I didn't have refresh_cache() in there originally, there was some test
case that didn't pass until I added it.  The git-commit.sh shell script
calls git update-index --refresh after the prepare_index() part, which
is where I got it from.  Will investigate.

> Have you tested this with an unmerged index?

Not yet.

> > +
> > +	if (write_cache(fd, active_cache, active_nr) || close(fd))
> > +		die("unable to write new index file");
> > +}
> > +
> > +static char *
> > +prepare_index(const char **files, const char *prefix)
> > +{
> > +	int fd;
> > +	struct tree *tree;
> > +	struct lock_file *next_index_lock;
> > +
> > +	fd = hold_locked_index(&lock_file, 1);
> > +	if (read_cache() < 0)
> > +		die("index file corrupt");
> > +
> > +	if (all) {
> > +		add_files_to_cache(fd, files, NULL);
> > +		return lock_file.filename;
> 
> Should you be passing files, which is used as pathspec to decide
> if your update_callback() should be called, under --all option?

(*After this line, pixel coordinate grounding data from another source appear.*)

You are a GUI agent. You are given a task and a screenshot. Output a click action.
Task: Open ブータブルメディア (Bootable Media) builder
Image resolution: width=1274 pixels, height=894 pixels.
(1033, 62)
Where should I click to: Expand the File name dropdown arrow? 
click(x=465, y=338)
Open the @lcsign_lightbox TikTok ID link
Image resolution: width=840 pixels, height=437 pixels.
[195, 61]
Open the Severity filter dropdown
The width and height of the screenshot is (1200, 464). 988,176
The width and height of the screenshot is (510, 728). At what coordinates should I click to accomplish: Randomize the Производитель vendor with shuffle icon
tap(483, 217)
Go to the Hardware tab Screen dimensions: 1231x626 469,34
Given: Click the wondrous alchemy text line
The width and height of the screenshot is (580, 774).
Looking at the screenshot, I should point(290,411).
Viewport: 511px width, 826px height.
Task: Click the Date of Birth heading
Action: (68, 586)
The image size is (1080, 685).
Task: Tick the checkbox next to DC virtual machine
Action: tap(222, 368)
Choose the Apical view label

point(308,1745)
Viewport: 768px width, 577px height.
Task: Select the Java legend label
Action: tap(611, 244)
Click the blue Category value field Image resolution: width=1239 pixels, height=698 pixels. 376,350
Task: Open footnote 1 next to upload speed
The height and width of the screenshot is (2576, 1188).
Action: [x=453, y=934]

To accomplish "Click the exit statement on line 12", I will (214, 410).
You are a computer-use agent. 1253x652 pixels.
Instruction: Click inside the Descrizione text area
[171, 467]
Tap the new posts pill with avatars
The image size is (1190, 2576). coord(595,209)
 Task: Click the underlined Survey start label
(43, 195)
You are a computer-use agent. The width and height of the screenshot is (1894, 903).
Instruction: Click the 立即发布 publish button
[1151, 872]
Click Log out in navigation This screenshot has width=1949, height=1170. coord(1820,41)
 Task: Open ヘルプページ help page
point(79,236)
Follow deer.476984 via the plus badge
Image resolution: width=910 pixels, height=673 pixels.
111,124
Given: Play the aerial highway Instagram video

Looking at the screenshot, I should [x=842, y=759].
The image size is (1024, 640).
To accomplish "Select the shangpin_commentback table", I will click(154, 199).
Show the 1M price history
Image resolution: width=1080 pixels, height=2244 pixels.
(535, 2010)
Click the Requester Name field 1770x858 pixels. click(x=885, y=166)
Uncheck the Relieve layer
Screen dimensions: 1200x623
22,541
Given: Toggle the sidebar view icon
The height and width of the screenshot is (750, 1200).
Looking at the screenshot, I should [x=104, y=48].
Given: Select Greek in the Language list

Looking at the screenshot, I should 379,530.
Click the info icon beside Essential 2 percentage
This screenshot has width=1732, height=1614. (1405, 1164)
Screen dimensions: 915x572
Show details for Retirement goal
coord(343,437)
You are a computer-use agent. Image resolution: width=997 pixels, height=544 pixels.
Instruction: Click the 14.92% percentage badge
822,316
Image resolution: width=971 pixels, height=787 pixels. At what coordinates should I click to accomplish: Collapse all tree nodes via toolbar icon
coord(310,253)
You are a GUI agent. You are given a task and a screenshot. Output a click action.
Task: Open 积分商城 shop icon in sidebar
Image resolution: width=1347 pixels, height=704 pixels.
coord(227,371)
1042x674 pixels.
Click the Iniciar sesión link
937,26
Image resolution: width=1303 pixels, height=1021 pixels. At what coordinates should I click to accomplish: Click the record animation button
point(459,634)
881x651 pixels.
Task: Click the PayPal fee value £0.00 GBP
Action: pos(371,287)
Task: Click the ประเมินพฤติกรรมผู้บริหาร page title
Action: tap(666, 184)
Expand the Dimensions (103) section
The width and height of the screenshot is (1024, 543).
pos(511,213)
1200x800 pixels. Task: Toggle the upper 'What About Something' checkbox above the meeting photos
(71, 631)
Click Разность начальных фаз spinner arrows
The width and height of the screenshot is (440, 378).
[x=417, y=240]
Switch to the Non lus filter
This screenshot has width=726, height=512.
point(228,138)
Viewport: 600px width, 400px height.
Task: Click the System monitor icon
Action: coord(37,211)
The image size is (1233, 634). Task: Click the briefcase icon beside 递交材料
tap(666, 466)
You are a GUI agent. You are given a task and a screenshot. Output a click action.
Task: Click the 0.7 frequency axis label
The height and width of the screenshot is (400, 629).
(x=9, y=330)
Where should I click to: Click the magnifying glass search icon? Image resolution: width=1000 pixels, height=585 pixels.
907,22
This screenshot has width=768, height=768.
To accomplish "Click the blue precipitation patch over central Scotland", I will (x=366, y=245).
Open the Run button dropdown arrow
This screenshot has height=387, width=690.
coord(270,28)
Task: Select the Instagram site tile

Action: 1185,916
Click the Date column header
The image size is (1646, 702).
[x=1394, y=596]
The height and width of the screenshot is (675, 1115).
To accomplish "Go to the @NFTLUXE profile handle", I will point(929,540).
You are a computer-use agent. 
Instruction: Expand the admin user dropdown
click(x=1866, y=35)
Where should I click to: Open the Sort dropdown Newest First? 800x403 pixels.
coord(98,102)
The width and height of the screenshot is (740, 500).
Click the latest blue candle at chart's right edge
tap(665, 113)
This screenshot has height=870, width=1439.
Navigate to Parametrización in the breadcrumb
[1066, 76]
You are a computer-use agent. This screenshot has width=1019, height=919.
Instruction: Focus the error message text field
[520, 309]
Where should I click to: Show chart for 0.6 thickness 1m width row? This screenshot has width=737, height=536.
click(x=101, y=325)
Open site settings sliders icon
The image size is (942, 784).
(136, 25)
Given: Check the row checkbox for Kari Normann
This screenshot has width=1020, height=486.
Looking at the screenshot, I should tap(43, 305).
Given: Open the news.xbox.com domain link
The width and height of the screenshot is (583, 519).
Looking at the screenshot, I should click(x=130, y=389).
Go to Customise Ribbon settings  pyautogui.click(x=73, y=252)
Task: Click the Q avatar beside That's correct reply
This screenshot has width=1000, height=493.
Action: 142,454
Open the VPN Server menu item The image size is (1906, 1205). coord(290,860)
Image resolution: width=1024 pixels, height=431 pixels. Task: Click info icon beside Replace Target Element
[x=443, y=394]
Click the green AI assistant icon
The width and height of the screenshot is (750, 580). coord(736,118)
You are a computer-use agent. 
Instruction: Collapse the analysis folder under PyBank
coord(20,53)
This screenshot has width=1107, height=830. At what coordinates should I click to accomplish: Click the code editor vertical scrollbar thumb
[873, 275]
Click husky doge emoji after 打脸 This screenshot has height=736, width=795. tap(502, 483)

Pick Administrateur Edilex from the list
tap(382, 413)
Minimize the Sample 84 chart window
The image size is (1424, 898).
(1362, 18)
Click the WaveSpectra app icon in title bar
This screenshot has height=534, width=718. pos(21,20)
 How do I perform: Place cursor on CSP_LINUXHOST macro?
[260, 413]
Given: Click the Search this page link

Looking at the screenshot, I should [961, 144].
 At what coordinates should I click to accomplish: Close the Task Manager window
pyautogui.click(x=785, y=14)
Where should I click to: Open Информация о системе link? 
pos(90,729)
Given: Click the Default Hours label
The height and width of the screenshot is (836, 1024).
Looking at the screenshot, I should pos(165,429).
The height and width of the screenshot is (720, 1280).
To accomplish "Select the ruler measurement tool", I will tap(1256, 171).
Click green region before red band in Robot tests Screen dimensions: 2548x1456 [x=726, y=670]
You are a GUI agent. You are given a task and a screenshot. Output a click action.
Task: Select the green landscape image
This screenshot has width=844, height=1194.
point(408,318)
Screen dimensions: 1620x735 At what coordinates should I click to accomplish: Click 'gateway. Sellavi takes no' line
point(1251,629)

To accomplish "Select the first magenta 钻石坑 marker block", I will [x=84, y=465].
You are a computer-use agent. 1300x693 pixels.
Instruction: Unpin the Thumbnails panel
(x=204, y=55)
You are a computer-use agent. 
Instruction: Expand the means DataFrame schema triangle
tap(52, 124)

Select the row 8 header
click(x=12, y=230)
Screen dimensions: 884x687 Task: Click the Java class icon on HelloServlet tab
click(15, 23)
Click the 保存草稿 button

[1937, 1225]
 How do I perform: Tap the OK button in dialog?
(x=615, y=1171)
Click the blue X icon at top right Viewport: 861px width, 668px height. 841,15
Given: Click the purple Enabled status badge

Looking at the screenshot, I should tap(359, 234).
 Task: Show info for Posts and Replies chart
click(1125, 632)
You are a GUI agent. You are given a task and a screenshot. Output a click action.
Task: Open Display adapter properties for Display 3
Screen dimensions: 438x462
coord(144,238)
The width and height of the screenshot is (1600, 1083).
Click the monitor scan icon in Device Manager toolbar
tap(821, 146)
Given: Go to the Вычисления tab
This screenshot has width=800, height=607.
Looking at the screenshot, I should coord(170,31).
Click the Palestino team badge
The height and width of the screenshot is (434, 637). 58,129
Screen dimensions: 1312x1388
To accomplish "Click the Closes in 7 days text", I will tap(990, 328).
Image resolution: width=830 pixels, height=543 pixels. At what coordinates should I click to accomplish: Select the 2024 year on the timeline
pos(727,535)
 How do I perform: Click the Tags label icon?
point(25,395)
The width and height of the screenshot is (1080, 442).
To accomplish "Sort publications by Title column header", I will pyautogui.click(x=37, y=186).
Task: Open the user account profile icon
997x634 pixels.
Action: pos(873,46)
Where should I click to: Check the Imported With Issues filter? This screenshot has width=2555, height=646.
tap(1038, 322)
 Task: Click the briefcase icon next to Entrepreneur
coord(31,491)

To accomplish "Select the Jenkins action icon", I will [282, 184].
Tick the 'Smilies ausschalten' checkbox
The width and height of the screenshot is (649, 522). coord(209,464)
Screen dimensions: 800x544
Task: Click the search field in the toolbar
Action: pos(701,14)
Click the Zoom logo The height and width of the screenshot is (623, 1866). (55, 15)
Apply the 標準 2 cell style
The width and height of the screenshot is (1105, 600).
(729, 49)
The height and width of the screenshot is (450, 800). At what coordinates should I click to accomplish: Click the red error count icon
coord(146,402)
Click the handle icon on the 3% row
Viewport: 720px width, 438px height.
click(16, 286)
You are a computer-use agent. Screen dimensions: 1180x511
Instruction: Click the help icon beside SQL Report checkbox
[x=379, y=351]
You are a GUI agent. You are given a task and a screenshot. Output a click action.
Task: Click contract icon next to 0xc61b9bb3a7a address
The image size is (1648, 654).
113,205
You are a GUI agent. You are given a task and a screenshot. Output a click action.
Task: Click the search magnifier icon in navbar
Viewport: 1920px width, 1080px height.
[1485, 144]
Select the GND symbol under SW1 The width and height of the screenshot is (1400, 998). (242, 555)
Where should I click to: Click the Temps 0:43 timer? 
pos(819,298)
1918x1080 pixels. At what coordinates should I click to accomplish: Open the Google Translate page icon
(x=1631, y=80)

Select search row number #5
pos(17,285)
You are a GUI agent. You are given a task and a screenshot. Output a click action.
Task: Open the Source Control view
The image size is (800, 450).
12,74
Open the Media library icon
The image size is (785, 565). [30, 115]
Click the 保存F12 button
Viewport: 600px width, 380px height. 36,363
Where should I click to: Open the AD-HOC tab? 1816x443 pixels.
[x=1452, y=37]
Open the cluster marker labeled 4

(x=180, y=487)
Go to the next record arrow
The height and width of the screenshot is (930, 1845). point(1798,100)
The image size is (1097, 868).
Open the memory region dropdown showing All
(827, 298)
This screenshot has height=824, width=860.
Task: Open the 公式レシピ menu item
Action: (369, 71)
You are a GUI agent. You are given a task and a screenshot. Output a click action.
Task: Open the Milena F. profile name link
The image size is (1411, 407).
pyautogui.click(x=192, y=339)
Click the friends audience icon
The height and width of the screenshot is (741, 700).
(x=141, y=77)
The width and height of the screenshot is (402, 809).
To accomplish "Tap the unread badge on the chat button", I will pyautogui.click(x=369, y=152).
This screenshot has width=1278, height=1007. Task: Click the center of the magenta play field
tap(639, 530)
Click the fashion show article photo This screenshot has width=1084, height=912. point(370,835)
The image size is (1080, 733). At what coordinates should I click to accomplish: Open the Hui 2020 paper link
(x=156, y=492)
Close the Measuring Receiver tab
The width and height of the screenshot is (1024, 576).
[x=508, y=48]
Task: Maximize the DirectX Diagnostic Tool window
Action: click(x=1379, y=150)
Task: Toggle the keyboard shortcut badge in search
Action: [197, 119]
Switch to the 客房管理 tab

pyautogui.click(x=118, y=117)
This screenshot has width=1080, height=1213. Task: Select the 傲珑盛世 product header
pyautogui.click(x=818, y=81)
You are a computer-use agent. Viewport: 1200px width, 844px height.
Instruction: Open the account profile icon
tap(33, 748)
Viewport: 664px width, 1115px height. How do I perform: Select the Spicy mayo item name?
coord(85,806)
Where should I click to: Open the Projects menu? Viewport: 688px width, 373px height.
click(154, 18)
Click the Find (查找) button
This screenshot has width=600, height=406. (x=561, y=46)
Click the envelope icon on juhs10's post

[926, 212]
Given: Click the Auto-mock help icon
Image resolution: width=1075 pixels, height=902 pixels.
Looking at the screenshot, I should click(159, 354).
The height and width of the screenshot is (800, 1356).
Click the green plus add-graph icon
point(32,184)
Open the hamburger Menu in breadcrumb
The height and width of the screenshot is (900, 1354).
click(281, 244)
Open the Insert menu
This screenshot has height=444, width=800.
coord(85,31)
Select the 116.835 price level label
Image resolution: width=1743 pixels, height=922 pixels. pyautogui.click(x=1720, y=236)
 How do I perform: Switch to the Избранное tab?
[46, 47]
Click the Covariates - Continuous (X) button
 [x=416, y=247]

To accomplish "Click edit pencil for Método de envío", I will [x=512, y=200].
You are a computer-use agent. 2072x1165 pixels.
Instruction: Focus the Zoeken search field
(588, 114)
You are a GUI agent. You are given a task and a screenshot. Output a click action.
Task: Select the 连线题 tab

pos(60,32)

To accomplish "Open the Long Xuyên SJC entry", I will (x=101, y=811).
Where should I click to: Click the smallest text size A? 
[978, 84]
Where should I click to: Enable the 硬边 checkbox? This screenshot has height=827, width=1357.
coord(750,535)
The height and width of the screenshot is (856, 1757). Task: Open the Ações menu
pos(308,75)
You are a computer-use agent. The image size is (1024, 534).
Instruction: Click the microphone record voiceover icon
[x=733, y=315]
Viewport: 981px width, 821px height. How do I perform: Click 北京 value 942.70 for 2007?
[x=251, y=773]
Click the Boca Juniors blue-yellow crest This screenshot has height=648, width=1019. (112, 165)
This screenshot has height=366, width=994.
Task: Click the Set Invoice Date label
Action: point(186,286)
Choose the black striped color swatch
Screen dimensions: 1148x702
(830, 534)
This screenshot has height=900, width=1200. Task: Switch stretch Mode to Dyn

Oh... hmm, if 'all' is set there are no paths, but yes, that is
confusing.

> > +	} else if (also) {
> > +		add_files_to_cache(fd, files, prefix);
> > +		return lock_file.filename;
> > +	}
> > +
> > +	if (interactive)
> > +		interactive_add();
> 
> Don't you need to
> 
>  (1) abort if the user aborts out of interactive add with ^C?
>  (2) re-read the index after interactive_add() returns?

Uhm, yes, good points.

> > +	if (*files == NULL) {
> > +		/* Commit index as-is. */
> > +		rollback_lock_file(&lock_file);
> > +		return get_index_file();
> > +	}
> > +
> > +	/*
> > +	 * FIXME: Warn on unknown files.  Shell script does
> > +	 *
> > +	 *   commit_only=`git-ls-files --error-unmatch -- "$@"`
> > +	 */
> 
> This should be much easier to do than from the shell script, as
> you have active_cache[] (aka "the_index.cache[]") in-core.
> 
> > +	/*
> > +	 * FIXME: shell script does
> > +	 *
> > +	 *   git-read-tree --index-output="$TMP_INDEX" -i -m HEAD
> > +	 *
> > +	 * which warns about unmerged files in the index.
> > +	 */
> 
> I think "unmerged warning" is an unintended side effect.  The
> point of the command is to have a copy of index, as there is no
> way for shell script to work with more than one index at a time
> without using a temporary file.

Yes, we talked about this in IRC a few weeks back, and agreed that just
read_tree() should be fine.  I'll just remove that FIXME.

> > +
> > +	/* update the user index file */
> > +	add_files_to_cache(fd, files, prefix);
> > +
> > +	if (!initial_commit) {
> > +		tree = parse_tree_indirect(head_sha1);
> > +		if (!tree)
> > +			die("failed to unpack HEAD tree object");
> > +		if (read_tree(tree, 0, NULL))
> > +			die("failed to read HEAD tree object");
> > +	}
> 
> Huh?  Doesn't this read_tree() defeat the add_files_to_cache()
> you did earlier?

This is the case where we add the files on the command line
to .git/index, but commit from a clean index file corresponding to HEAD
with the files from the command line added (partial commit?).  The first
add_files_to_cache() updates .git/index, then we do read_tree() to build
a tmp index from HEAD and then we add the files again.  The tmp index is
written to a tmp index file.

> > +
> > +	/* Uh oh, abusing lock_file to create a garbage collected file */
> > +	next_index_lock = xmalloc(sizeof(*next_index_lock));
> > +	fd = hold_lock_file_for_update(next_index_lock,
> > +				       git_path("next-index-%d", getpid()), 1);
> 
> That's not an abuse, but I wonder what happened to the fd you
> got at the beginning of the function.

Ugh, yeah, that's a bit ugly... it gets closed in add_files_to_cache()
once we've written the index.  The patch I have here uses the
add_files_to_cache() from builtin-add.c which doesn't close the fd or
write the index.  That now happens in prepare_index(), so it's a little
clearer what's going on.

> > +	add_files_to_cache(fd, files, prefix);
> 
> and then this is puzzling to me.
> 
> I am starting to suspect that you might be better off if you do
> not follow the use of temporary index file that was in the shell
> script version to the letter.  You can use more than one index
> in the core at the same time, now you are built-in.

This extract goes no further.